▸ **Required work**
Output all of the entries beneath, exactly as written.

▸ **Records shown**
+ + +

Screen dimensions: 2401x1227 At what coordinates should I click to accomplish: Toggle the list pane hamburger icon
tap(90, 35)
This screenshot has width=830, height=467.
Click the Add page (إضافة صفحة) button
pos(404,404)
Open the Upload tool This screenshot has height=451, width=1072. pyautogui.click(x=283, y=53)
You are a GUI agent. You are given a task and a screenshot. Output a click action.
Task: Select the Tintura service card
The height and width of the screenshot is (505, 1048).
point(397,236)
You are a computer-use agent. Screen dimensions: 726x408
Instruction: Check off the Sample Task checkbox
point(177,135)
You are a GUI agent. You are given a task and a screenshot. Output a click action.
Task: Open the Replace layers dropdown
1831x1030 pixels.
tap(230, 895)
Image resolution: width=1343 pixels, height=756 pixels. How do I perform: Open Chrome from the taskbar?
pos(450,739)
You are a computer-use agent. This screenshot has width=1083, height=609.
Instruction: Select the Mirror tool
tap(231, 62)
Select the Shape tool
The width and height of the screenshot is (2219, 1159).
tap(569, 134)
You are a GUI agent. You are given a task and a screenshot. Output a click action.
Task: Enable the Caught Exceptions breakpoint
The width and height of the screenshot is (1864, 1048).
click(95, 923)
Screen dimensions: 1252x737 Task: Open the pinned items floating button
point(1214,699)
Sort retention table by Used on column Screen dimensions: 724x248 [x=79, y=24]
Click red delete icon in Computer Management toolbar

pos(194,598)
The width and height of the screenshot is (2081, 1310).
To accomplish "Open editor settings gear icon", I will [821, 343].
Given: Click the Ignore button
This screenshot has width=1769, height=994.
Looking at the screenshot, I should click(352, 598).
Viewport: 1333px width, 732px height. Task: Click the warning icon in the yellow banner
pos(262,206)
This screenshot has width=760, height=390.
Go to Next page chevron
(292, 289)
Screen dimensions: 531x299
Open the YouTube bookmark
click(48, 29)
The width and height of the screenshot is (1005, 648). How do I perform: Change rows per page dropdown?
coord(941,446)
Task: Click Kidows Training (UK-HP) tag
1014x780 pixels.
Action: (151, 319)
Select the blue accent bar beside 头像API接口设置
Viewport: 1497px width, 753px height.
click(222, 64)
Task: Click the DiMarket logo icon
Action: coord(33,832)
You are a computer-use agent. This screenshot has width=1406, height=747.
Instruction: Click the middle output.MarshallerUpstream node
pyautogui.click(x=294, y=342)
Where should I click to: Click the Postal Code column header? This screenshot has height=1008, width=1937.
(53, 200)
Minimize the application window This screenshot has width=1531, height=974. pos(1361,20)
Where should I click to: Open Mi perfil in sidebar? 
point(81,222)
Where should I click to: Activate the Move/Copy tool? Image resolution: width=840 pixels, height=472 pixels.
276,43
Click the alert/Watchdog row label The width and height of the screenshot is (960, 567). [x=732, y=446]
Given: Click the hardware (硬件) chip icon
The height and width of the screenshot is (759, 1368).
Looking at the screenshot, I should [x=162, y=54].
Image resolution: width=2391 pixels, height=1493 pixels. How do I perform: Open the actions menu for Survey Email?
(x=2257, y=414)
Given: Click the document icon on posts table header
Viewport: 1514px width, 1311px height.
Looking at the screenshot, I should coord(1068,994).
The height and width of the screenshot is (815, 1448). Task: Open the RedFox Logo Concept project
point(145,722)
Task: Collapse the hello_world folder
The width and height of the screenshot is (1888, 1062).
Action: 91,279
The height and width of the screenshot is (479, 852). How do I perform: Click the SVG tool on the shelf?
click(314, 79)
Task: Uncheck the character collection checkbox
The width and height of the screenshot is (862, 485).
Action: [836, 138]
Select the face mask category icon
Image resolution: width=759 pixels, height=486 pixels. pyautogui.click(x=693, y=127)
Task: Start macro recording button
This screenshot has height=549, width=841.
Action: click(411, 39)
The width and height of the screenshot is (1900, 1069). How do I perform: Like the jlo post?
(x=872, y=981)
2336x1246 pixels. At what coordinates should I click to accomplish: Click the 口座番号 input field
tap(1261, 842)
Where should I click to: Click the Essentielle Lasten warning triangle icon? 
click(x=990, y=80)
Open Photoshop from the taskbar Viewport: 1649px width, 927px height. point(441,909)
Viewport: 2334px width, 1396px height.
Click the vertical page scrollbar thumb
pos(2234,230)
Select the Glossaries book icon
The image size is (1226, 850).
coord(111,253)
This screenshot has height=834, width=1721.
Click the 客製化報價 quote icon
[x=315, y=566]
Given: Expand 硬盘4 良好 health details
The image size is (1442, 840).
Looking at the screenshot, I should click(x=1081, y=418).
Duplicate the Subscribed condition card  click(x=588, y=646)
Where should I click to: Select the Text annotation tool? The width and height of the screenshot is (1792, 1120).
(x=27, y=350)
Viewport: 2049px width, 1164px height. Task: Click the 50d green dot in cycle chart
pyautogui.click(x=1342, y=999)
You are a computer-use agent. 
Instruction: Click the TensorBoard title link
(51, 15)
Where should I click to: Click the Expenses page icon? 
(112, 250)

+ + +

▸ **Answer to this task**
Screen dimensions: 2401x1227 At what coordinates should I click to accomplish: Toggle the list pane hamburger icon
tap(90, 35)
This screenshot has width=830, height=467.
Click the Add page (إضافة صفحة) button
pos(404,404)
Open the Upload tool This screenshot has height=451, width=1072. pyautogui.click(x=283, y=53)
You are a GUI agent. You are given a task and a screenshot. Output a click action.
Task: Select the Tintura service card
The height and width of the screenshot is (505, 1048).
point(397,236)
You are a computer-use agent. Screen dimensions: 726x408
Instruction: Check off the Sample Task checkbox
point(177,135)
You are a GUI agent. You are given a task and a screenshot. Output a click action.
Task: Open the Replace layers dropdown
1831x1030 pixels.
tap(230, 895)
Image resolution: width=1343 pixels, height=756 pixels. How do I perform: Open Chrome from the taskbar?
pos(450,739)
You are a computer-use agent. This screenshot has width=1083, height=609.
Instruction: Select the Mirror tool
tap(231, 62)
Select the Shape tool
The width and height of the screenshot is (2219, 1159).
tap(569, 134)
You are a GUI agent. You are given a task and a screenshot. Output a click action.
Task: Enable the Caught Exceptions breakpoint
The width and height of the screenshot is (1864, 1048).
click(95, 923)
Screen dimensions: 1252x737 Task: Open the pinned items floating button
point(1214,699)
Sort retention table by Used on column Screen dimensions: 724x248 [x=79, y=24]
Click red delete icon in Computer Management toolbar

pos(194,598)
The width and height of the screenshot is (2081, 1310).
To accomplish "Open editor settings gear icon", I will [821, 343].
Given: Click the Ignore button
This screenshot has width=1769, height=994.
Looking at the screenshot, I should click(352, 598).
Viewport: 1333px width, 732px height. Task: Click the warning icon in the yellow banner
pos(262,206)
This screenshot has width=760, height=390.
Go to Next page chevron
(292, 289)
Screen dimensions: 531x299
Open the YouTube bookmark
click(48, 29)
The width and height of the screenshot is (1005, 648). How do I perform: Change rows per page dropdown?
coord(941,446)
Task: Click Kidows Training (UK-HP) tag
1014x780 pixels.
Action: (151, 319)
Select the blue accent bar beside 头像API接口设置
Viewport: 1497px width, 753px height.
click(222, 64)
Task: Click the DiMarket logo icon
Action: coord(33,832)
You are a computer-use agent. This screenshot has width=1406, height=747.
Instruction: Click the middle output.MarshallerUpstream node
pyautogui.click(x=294, y=342)
Where should I click to: Click the Postal Code column header? This screenshot has height=1008, width=1937.
(53, 200)
Minimize the application window This screenshot has width=1531, height=974. pos(1361,20)
Where should I click to: Open Mi perfil in sidebar? 
point(81,222)
Where should I click to: Activate the Move/Copy tool? Image resolution: width=840 pixels, height=472 pixels.
276,43
Click the alert/Watchdog row label The width and height of the screenshot is (960, 567). [x=732, y=446]
Given: Click the hardware (硬件) chip icon
The height and width of the screenshot is (759, 1368).
Looking at the screenshot, I should [x=162, y=54].
Image resolution: width=2391 pixels, height=1493 pixels. How do I perform: Open the actions menu for Survey Email?
(x=2257, y=414)
Given: Click the document icon on posts table header
Viewport: 1514px width, 1311px height.
Looking at the screenshot, I should coord(1068,994).
The height and width of the screenshot is (815, 1448). Task: Open the RedFox Logo Concept project
point(145,722)
Task: Collapse the hello_world folder
The width and height of the screenshot is (1888, 1062).
Action: 91,279
The height and width of the screenshot is (479, 852). How do I perform: Click the SVG tool on the shelf?
click(314, 79)
Task: Uncheck the character collection checkbox
The width and height of the screenshot is (862, 485).
Action: [836, 138]
Select the face mask category icon
Image resolution: width=759 pixels, height=486 pixels. pyautogui.click(x=693, y=127)
Task: Start macro recording button
This screenshot has height=549, width=841.
Action: click(411, 39)
The width and height of the screenshot is (1900, 1069). How do I perform: Like the jlo post?
(x=872, y=981)
2336x1246 pixels. At what coordinates should I click to accomplish: Click the 口座番号 input field
tap(1261, 842)
Where should I click to: Click the Essentielle Lasten warning triangle icon? 
click(x=990, y=80)
Open Photoshop from the taskbar Viewport: 1649px width, 927px height. point(441,909)
Viewport: 2334px width, 1396px height.
Click the vertical page scrollbar thumb
pos(2234,230)
Select the Glossaries book icon
The image size is (1226, 850).
coord(111,253)
This screenshot has height=834, width=1721.
Click the 客製化報價 quote icon
[x=315, y=566]
Given: Expand 硬盘4 良好 health details
The image size is (1442, 840).
Looking at the screenshot, I should click(x=1081, y=418).
Duplicate the Subscribed condition card  click(x=588, y=646)
Where should I click to: Select the Text annotation tool? The width and height of the screenshot is (1792, 1120).
(x=27, y=350)
Viewport: 2049px width, 1164px height. Task: Click the 50d green dot in cycle chart
pyautogui.click(x=1342, y=999)
You are a computer-use agent. 
Instruction: Click the TensorBoard title link
(51, 15)
Where should I click to: Click the Expenses page icon? 
(112, 250)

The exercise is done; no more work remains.